## Records supplied:
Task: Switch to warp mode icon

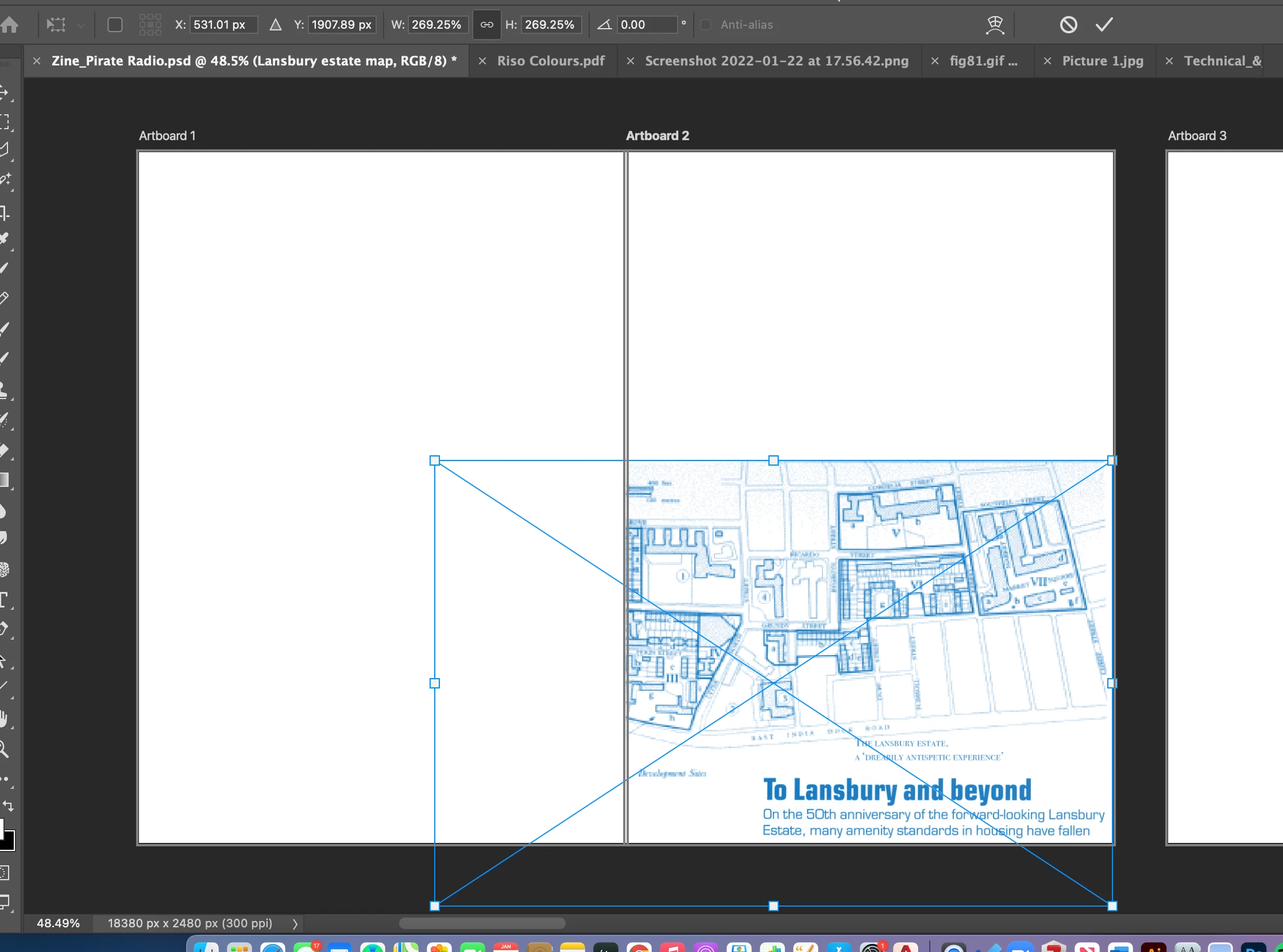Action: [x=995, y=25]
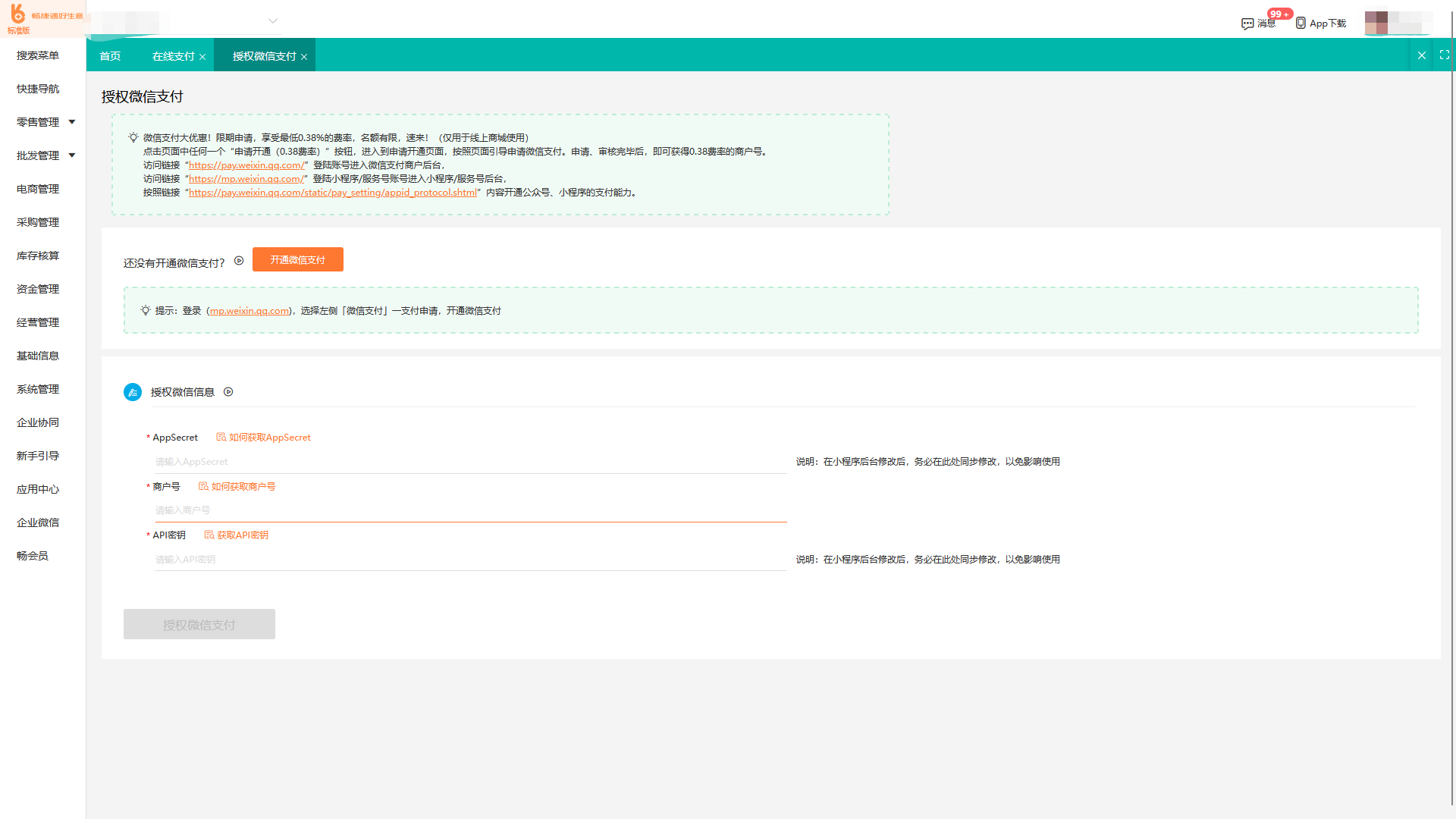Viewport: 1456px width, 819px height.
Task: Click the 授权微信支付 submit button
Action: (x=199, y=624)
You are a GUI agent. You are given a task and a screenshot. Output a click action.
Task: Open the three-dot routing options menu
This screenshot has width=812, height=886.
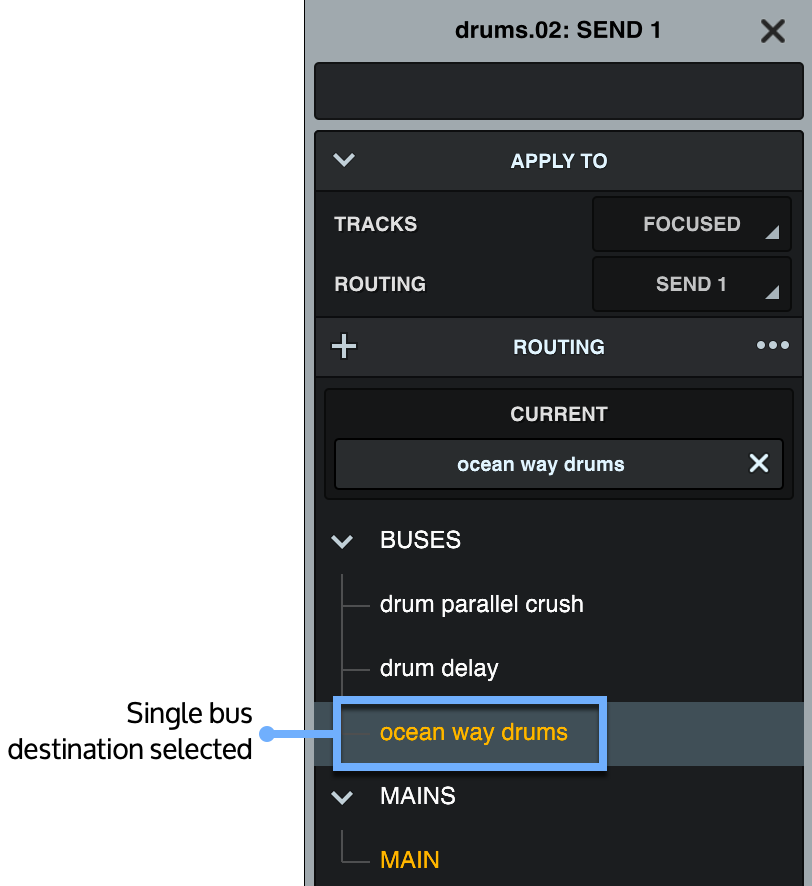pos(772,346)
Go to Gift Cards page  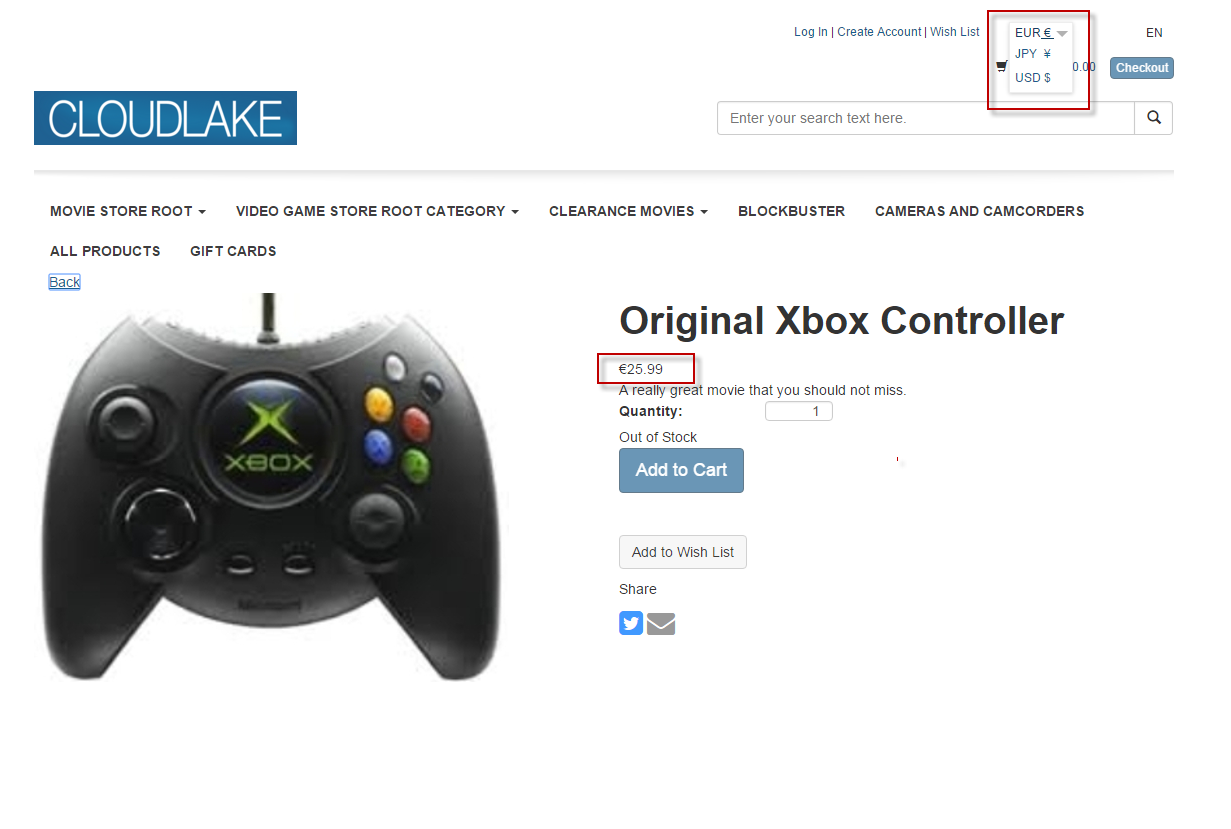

## Written request:
Rewrite all of the lines above, switching each "screenshot" to "screen capture" and keeping everything else the same. Leave the pictures out.

## Response to the task:
Task: Switch to warp mode icon

Action: [x=995, y=25]
Viewport: 1456px width, 819px height.
Task: Click the 授权微信支付 submit button
Action: (x=199, y=624)
You are a GUI agent. You are given a task and a screen capture. Output a click action.
Task: Open the three-dot routing options menu
This screen capture has width=812, height=886.
pos(772,346)
Go to Gift Cards page  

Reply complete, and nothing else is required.